*The records*.
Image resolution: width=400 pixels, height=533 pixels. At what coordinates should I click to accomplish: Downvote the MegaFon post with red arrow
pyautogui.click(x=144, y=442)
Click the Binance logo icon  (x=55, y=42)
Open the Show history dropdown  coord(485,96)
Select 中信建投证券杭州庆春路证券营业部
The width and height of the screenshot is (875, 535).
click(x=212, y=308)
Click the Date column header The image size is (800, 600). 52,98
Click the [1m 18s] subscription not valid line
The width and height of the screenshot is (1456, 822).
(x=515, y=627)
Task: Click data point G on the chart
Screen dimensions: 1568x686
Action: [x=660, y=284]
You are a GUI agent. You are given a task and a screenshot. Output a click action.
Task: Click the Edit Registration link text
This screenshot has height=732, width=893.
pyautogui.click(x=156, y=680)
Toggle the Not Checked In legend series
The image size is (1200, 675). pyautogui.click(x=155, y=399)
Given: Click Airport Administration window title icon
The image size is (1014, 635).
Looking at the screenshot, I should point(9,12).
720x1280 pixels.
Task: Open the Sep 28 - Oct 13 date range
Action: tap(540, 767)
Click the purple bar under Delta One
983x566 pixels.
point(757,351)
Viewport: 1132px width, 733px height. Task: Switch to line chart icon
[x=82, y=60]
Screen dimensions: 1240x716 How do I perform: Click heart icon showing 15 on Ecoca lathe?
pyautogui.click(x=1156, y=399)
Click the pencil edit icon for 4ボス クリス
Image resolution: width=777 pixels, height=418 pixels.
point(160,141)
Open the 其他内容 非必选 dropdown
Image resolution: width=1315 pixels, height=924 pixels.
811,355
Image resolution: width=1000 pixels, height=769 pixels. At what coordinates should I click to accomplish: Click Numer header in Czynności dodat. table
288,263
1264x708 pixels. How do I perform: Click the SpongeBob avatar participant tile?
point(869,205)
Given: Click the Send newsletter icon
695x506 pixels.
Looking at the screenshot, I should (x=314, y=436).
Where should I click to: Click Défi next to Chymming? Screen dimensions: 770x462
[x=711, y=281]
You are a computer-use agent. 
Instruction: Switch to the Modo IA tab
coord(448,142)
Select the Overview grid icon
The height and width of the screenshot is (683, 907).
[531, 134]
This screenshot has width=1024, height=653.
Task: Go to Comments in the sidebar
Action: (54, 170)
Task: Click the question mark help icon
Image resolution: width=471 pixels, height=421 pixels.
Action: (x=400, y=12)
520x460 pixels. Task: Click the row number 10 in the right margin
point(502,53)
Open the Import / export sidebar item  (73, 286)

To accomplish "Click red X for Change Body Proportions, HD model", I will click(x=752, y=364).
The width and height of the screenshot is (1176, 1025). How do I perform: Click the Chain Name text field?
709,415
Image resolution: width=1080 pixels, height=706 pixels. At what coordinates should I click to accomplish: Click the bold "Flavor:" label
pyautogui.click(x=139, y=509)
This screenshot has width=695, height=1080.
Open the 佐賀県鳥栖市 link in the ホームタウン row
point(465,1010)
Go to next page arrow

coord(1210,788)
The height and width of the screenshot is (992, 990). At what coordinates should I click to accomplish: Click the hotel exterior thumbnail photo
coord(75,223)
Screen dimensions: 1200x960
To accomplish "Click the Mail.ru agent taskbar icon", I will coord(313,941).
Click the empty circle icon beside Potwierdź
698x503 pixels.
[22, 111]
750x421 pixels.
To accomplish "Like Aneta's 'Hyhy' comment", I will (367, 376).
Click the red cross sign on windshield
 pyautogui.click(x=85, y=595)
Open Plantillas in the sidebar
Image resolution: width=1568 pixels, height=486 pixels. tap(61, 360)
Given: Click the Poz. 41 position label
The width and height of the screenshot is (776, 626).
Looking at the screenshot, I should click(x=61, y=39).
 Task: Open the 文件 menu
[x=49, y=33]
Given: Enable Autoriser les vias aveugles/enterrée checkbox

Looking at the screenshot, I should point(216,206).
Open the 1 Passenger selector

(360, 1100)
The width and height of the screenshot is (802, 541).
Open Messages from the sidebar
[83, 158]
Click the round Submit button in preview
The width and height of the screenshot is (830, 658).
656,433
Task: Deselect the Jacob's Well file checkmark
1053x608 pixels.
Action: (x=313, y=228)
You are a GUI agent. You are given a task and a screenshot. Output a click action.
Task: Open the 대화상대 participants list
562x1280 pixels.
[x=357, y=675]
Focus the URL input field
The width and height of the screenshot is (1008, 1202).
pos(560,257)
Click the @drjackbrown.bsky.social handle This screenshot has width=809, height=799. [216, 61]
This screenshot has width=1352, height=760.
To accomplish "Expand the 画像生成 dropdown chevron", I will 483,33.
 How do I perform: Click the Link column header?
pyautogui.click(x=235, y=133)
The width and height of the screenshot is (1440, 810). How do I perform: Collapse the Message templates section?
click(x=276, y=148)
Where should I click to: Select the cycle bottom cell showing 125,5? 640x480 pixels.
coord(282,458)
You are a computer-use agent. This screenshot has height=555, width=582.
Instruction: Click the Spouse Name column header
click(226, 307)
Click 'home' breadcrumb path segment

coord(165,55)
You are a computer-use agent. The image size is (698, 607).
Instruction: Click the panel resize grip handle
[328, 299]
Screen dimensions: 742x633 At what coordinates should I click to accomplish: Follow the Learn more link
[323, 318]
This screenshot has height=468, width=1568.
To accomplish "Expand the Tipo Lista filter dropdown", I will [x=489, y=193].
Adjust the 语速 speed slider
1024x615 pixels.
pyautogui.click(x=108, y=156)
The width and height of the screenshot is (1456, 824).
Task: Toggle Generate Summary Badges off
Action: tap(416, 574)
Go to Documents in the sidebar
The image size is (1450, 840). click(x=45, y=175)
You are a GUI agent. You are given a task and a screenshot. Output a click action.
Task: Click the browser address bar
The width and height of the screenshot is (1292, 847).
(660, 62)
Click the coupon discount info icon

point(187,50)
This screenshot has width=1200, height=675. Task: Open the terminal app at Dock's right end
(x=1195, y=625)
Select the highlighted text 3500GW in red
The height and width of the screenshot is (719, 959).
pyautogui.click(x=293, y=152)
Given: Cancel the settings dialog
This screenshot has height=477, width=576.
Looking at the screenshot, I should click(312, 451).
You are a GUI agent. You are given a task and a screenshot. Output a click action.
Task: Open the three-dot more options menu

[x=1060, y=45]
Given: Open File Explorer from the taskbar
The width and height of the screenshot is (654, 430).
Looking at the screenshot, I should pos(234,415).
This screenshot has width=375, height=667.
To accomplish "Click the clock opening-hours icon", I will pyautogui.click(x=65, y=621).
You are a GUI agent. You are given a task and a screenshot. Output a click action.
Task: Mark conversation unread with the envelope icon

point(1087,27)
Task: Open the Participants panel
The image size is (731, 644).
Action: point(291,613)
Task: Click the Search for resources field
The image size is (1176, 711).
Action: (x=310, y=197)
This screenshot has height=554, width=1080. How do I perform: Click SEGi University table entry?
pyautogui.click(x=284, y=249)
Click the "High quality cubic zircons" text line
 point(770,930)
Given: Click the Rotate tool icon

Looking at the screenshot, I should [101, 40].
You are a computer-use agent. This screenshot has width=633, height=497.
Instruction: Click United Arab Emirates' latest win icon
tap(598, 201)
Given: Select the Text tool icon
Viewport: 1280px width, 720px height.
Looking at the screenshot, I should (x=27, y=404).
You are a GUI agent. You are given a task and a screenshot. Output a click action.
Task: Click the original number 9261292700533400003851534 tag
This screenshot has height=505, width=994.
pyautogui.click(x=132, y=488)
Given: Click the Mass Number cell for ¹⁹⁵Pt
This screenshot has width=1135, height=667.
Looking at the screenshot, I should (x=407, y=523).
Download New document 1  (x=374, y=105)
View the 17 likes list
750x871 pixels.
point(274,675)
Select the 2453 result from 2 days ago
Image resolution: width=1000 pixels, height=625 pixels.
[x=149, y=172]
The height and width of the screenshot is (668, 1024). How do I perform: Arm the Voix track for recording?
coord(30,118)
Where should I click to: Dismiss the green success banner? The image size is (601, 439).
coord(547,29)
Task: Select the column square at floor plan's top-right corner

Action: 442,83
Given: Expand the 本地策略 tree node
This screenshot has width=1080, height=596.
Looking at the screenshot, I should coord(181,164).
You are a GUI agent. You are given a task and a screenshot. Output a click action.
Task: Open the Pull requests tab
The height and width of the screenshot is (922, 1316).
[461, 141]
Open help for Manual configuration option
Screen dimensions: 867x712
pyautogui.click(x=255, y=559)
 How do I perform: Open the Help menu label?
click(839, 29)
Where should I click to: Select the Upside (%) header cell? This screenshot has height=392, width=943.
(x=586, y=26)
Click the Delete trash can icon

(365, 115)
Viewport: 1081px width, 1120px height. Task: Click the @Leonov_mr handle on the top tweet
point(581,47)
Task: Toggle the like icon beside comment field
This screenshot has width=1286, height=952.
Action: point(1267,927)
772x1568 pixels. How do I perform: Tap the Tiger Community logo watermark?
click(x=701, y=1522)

*Assigned task*.
Could you show every line of the material that includes the string "Expand"?

*Your solution*.
To accomplish "Expand the 画像生成 dropdown chevron", I will 483,33.
To accomplish "Expand the Tipo Lista filter dropdown", I will [x=489, y=193].
Given: Expand the 本地策略 tree node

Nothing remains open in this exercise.